Special two digit numbers in a Binary Search Tree
Last Updated :
11 Jul, 2025
Given a Binary Search Tree, the task is to count the number of nodes which are having special two-digit numbers.
Note: Special two-digit numbers are those numbers that satisfy the condition that the sum of their digits added to the product of their digits equals the original number.

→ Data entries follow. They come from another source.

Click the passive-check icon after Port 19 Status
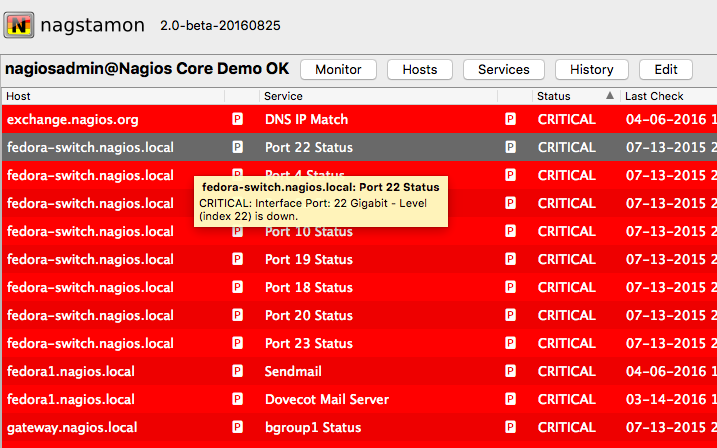The width and height of the screenshot is (717, 448). pos(510,259)
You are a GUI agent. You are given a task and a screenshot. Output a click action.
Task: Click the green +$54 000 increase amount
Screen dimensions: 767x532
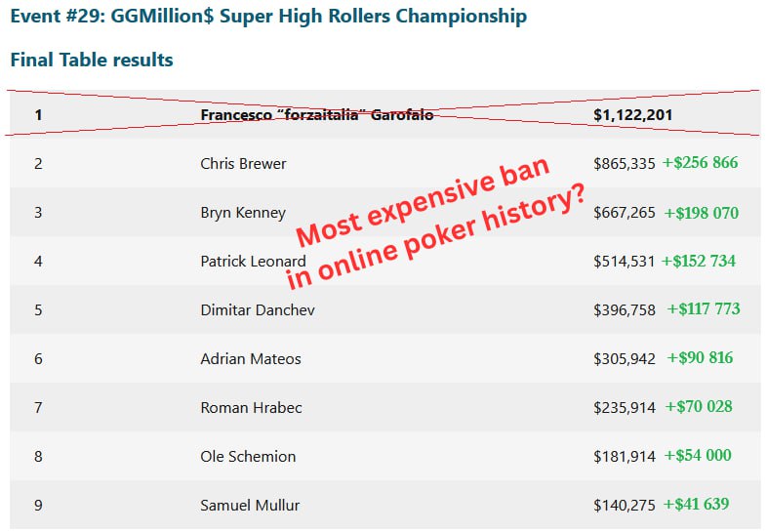tap(697, 456)

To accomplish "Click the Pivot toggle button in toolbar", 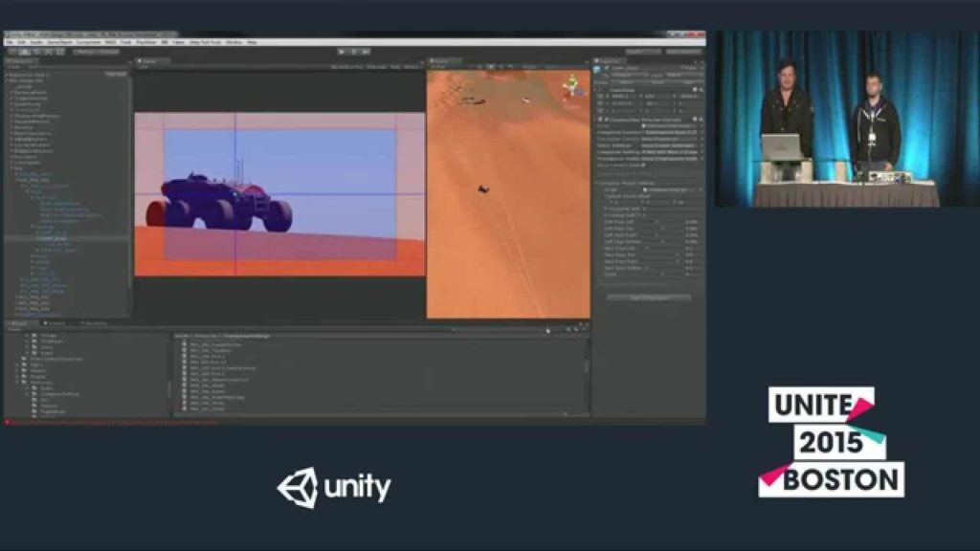I will [82, 52].
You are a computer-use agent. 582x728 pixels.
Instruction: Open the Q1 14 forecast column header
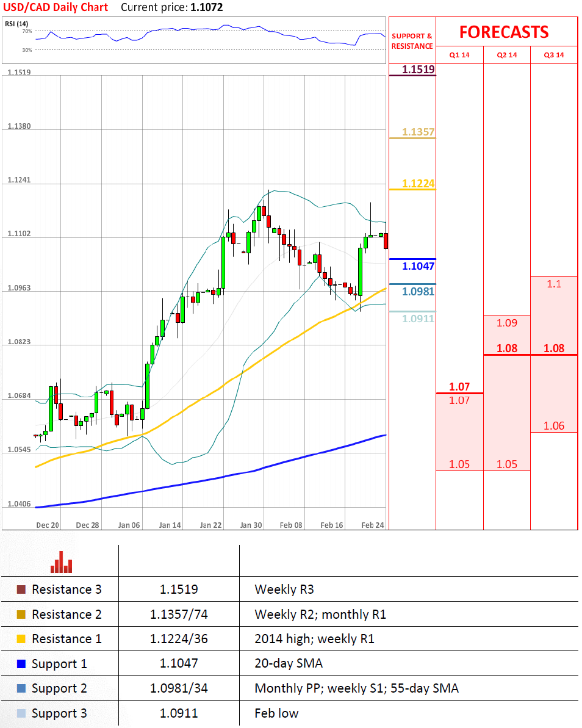[459, 55]
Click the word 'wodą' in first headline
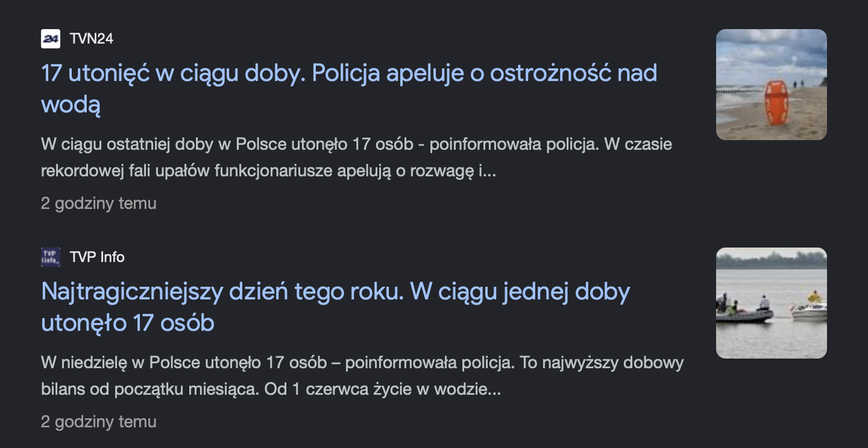The image size is (868, 448). [x=71, y=105]
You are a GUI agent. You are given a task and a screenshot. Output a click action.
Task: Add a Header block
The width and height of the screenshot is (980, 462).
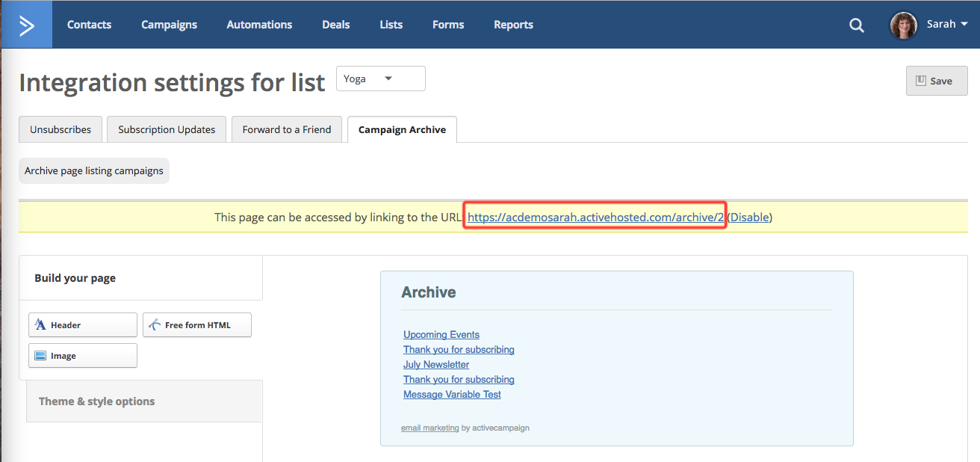click(x=83, y=325)
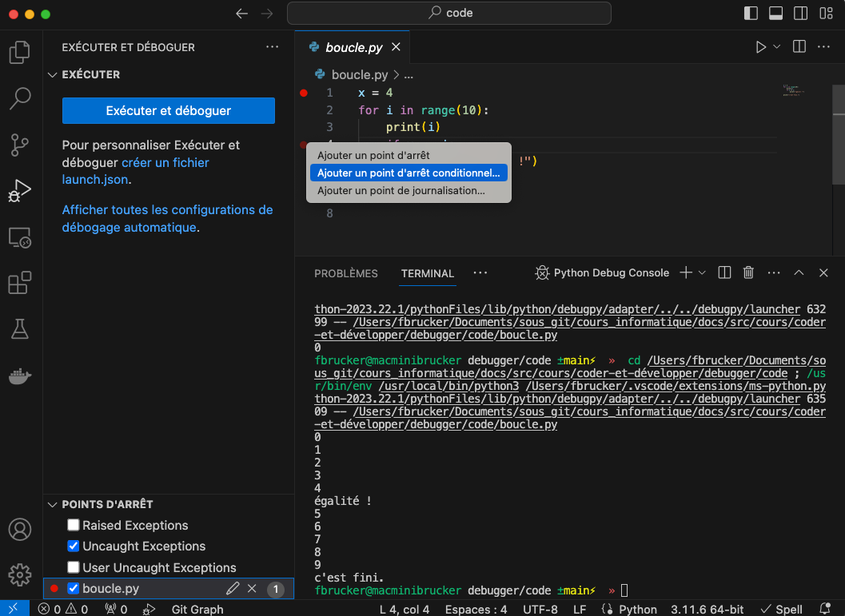Select the Remote Explorer icon
Screen dimensions: 845x616
tap(19, 236)
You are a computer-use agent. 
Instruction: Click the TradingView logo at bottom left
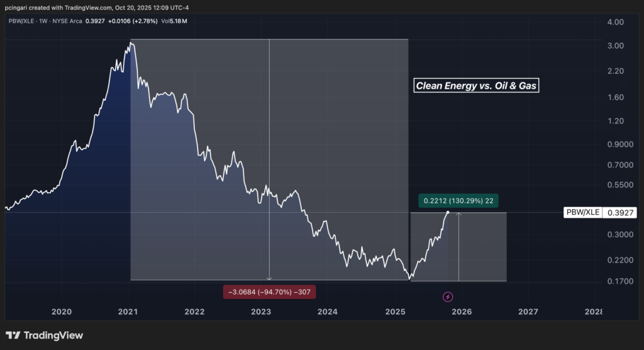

Prerequisite: Special Two Digit Number | Binary Search Tree |
Examples :
Input:
Output: 2
Explanation: The two special two-digit numbers in the input are 19 and 99. These numbers satisfy the condition of special two-digit numbers. Hence, the output is 2.
Input:
Output: 0
Explanation: There are no special two-digit number in the given input.
Approach:
The idea is to iterate through each node of tree recursively with a variable count, and check each node's data for a special two-digit number. If it is then increment the variable count. In the end, return count.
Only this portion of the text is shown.